Que du roman, mais quel roman ! Un roman qui porte en lui la genèse et la quintessence de la littérature, qui creuse dans l'histoire familiale et la psyché collective, qui parvient à secouer, à émouvoir, à épater dans une traversée du 20ème siècle aux ingrédients archi-connus - deux guerres, un village où tout se sait, des destins de femmes contraints par le patriarcat et les événements -, un texte aux atours classiques et pourtant d'une modernité ébouriffante. Dans l'art de remplir le vide, c'est grandiose.
Le vide, c'est celui de la maison de famille abandonnée à la poussière et dans laquelle on revient un jour se confronter aux mystères des silences et des drames familiaux. Si les objets pouvaient parler, Laurent Mauvignier serait sans doute leur meilleur interprète.

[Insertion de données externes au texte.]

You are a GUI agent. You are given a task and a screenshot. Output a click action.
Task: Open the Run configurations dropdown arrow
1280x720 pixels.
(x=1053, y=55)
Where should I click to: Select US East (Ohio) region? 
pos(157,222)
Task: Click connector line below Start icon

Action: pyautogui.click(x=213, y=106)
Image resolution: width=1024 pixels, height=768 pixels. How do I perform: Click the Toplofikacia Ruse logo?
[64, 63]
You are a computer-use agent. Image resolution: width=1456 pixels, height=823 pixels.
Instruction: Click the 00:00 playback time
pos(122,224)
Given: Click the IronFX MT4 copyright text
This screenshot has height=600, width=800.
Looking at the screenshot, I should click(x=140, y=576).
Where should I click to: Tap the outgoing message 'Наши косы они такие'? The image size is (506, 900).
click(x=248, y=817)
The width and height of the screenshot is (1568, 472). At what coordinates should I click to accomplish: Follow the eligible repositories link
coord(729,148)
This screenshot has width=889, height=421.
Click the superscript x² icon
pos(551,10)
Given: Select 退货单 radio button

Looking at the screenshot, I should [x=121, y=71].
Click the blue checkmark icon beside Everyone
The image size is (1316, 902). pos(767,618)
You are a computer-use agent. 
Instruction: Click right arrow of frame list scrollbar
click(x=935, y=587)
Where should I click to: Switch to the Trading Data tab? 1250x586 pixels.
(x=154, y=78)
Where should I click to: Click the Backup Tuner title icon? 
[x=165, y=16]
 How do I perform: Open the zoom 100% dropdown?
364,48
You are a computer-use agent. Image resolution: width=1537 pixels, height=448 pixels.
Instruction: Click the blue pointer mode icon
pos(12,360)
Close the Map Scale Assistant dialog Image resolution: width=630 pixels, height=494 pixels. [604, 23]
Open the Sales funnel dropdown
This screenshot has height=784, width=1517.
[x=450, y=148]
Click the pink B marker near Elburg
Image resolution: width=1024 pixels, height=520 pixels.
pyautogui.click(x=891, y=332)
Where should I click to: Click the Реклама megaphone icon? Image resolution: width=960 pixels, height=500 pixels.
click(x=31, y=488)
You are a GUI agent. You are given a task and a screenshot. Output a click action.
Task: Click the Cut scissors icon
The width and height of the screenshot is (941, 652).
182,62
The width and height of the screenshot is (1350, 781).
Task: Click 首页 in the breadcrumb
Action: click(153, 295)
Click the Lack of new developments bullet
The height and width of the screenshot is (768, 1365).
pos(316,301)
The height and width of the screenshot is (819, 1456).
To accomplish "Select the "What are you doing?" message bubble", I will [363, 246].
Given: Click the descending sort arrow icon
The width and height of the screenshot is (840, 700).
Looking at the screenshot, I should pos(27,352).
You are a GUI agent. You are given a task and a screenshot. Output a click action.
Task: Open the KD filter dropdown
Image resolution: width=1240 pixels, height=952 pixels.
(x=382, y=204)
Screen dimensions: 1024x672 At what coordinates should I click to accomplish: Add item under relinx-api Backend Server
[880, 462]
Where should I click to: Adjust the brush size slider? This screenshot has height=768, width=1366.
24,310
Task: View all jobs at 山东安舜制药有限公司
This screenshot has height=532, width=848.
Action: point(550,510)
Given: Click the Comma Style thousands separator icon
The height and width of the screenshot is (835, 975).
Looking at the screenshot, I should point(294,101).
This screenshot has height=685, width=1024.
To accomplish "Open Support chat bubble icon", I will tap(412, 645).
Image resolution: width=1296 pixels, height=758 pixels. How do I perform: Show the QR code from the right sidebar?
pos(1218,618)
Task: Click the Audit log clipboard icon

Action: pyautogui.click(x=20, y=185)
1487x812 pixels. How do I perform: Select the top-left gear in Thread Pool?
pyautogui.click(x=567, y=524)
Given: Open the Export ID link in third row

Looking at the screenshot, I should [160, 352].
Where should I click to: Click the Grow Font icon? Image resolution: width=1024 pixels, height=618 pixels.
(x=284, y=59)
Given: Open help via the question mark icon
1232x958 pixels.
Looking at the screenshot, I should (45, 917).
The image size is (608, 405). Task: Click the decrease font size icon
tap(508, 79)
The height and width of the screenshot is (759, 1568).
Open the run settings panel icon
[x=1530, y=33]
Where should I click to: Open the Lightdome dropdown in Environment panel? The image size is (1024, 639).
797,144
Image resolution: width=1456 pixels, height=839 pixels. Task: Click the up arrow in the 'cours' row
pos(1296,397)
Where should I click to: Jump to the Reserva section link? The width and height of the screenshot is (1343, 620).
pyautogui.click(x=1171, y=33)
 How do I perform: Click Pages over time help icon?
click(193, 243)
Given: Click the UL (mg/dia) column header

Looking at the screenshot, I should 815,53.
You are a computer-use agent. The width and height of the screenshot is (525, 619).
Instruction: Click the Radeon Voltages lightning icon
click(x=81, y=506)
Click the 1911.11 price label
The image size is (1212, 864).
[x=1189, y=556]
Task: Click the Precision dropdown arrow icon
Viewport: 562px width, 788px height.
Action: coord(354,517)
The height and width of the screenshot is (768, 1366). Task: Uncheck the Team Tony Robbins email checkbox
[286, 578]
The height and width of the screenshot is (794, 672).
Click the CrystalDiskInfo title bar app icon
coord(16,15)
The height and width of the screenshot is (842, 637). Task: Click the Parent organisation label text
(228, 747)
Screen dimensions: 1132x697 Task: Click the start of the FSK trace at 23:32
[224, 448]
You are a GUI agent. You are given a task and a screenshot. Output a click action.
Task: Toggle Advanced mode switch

Un piano sale et désaccordé, une commode au plateau de marbre ébréché, des photos aux visages délibérément effacés, une décoration de guerre disparue... Voici le point de départ de cette immersion de 750 pages dans les pas d'une lignée féminine d'une petite ville de province, dans cette maison bâtie à la fin du 19ème siècle par un propriétaire terrien bien décidé à s'y ancrer pour plusieurs générations. Le visage que l'on a voulu effacer sur les photos est celui de Marguerite, la grand-mère de l'auteur et c'est un mystère qui demande à être explicité. Si ce n'est par des archives, ce sera par la plume. Pour cela il faut creuser, remonter aux origines, au moins explorer le destin de Marie-Ernestine, mère de Marguerite et unique détentrice du piano poussiéreux que personne d'autre n'a jamais touché. Peut-être regarder aussi du côté de la grand-mère de Marguerite, cette femme que l'auteur ne nomme pas autrement que "la préposée aux chaussettes et aux confitures" pendant un bon moment, manière de souligner son effacement. Ce que les archives ne disent pas, le romancier le reconstitue. Oui, il faut creuser, raconter ces vies contraintes, ces espoirs déçus, ces ambitions contrariées fracassées sur l'autel du patriarcat. Il faut raconter et tenter de faire le lien avec le suicide du père de l'auteur, fils de Marguerite.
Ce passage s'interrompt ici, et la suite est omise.